Anna Franziska Schwarzbach, die ihren Weg schon zu DDR-Zeiten selbstbestimmt und unabhängig von gesellschaftlichen und politischen Veränderungen sowie Geschlechterklischees ging, kann auf ein vielseitiges Œuvre blicken. Ihr Hauptthema ist der Mensch, dessen Schicksal die Künstlerin oft persönlich bewegt. Material und Darstellungsform streben nicht primär nach einem reinen Abbild, sondern entstammen stets der intensiven Auseinandersetzung Schwarzbachs mit dem Thema, der Person, ihrer Geschichte und ihrem Wesen.
Von expressiven, teils lebensgroßen Eisen- und Bronzeplastiken über Holzskulpturen bis hin zu Medaillen würdigte die gemeinsam mit der Künstlerin konzipierte Ausstellung erstmals umfangreich ihre herausragende künstlerische Position.
Künstlerin & Werk
Als Tochter des Bildhauers Hans Brockhage (1925–2009) studierte Anna Franziska Schwarzbach zunächst Architektur bei Selman Selmanagić an der Kunsthochschule in Berlin-Weißensee. Nachdem sie in diesem Beruf zwei Jahre am Berliner Palast der Republik arbeitete, studierte sie in Berlin-Weißensee Porträtplastik. Seit 1977 ist sie freischaffend als Bildhauerin tätig. In bewusster Abgrenzung vom Œuvre ihres Vaters mied Anna Franziska Schwarzbach bewusst eine abstrakte Bildsprache und das Material Holz. Auf diese Weise fand sie zu dem ihr eigenen Material und der damit verbundenen Technik, dem Eisenkunstguss, in dem sie sich über viele Jahre vorzugsweise artikulierte.
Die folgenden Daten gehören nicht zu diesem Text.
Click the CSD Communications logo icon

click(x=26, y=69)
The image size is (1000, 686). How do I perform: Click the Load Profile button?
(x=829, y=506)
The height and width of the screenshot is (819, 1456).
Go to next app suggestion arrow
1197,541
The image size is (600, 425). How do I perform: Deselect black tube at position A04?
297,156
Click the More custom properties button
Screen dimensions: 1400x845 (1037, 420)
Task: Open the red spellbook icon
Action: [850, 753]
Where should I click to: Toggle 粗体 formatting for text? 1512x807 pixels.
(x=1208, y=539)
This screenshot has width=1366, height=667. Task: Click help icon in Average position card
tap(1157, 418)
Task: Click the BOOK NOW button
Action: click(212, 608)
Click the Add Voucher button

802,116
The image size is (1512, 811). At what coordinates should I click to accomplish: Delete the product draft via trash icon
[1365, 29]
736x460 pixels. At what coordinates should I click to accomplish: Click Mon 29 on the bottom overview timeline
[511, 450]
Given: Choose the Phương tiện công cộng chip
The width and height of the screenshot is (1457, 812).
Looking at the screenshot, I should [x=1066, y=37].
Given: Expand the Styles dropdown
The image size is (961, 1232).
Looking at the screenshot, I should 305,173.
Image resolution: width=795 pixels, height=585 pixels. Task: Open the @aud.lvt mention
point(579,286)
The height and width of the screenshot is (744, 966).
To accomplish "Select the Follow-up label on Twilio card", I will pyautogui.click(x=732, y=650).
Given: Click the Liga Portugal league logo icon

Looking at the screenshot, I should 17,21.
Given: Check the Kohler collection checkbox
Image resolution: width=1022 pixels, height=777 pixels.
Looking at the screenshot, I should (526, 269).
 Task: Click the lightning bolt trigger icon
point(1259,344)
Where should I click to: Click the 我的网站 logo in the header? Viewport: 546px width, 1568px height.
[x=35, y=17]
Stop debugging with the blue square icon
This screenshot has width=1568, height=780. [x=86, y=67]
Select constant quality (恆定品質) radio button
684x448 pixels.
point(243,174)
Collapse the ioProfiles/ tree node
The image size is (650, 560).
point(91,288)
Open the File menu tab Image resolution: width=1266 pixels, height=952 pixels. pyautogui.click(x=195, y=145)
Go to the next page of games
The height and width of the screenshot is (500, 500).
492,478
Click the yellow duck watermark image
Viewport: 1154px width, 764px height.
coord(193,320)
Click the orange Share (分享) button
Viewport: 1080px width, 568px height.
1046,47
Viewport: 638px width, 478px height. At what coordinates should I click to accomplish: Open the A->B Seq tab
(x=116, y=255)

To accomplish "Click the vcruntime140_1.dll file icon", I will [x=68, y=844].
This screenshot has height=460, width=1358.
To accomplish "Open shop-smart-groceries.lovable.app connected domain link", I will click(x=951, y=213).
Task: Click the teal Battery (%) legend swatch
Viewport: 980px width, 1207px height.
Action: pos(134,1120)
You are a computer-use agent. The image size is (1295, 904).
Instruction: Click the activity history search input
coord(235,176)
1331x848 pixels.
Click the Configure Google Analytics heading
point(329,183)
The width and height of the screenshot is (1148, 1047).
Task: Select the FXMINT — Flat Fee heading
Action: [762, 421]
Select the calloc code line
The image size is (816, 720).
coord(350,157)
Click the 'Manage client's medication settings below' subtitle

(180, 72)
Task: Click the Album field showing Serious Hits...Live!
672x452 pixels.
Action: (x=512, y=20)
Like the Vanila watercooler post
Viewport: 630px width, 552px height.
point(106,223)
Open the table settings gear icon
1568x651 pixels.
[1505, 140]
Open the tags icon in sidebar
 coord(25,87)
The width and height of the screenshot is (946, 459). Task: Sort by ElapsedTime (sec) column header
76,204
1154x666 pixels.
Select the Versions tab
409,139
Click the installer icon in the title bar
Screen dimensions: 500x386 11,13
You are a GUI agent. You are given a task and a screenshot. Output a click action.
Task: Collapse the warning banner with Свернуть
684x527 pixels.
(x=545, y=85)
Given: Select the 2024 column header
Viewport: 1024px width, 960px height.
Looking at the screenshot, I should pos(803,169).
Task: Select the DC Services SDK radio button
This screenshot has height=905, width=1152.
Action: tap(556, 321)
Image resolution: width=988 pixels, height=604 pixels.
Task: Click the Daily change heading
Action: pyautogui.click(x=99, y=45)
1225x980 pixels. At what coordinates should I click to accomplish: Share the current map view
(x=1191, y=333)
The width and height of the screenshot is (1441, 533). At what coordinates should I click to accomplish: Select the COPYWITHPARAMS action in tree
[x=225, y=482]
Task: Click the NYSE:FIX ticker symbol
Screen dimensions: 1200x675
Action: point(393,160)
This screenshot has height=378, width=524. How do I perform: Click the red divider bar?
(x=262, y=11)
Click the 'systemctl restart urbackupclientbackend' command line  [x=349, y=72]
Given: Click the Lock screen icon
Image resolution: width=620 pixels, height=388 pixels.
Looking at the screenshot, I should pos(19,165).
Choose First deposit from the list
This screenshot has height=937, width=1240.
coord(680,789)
Ausdrucksstarke Porträtplastiken entstanden ebenso wie anonyme Figuren oder allegorische Darstellungen. Neben dem Eisen eignete sich die Künstlerin weitere bisher nicht unbedingt weiblich konnotierte Materialien und Techniken an, wie großformatige Arbeiten in Stein, Beton oder auch der klassischen Bronze belegen. Wachs und Gips runden die Vielfältigkeit ihrer Ausdrucksmittel ab. Als etablierte und eigenständige Künstlerin begann sie in späteren Jahren, sich auch im Holz – dem Material ihres Vaters – auszudrücken und erzielte auch hier sich in ihre Bildsprache und ihr Œuvre organisch einfügende, gültige Werke.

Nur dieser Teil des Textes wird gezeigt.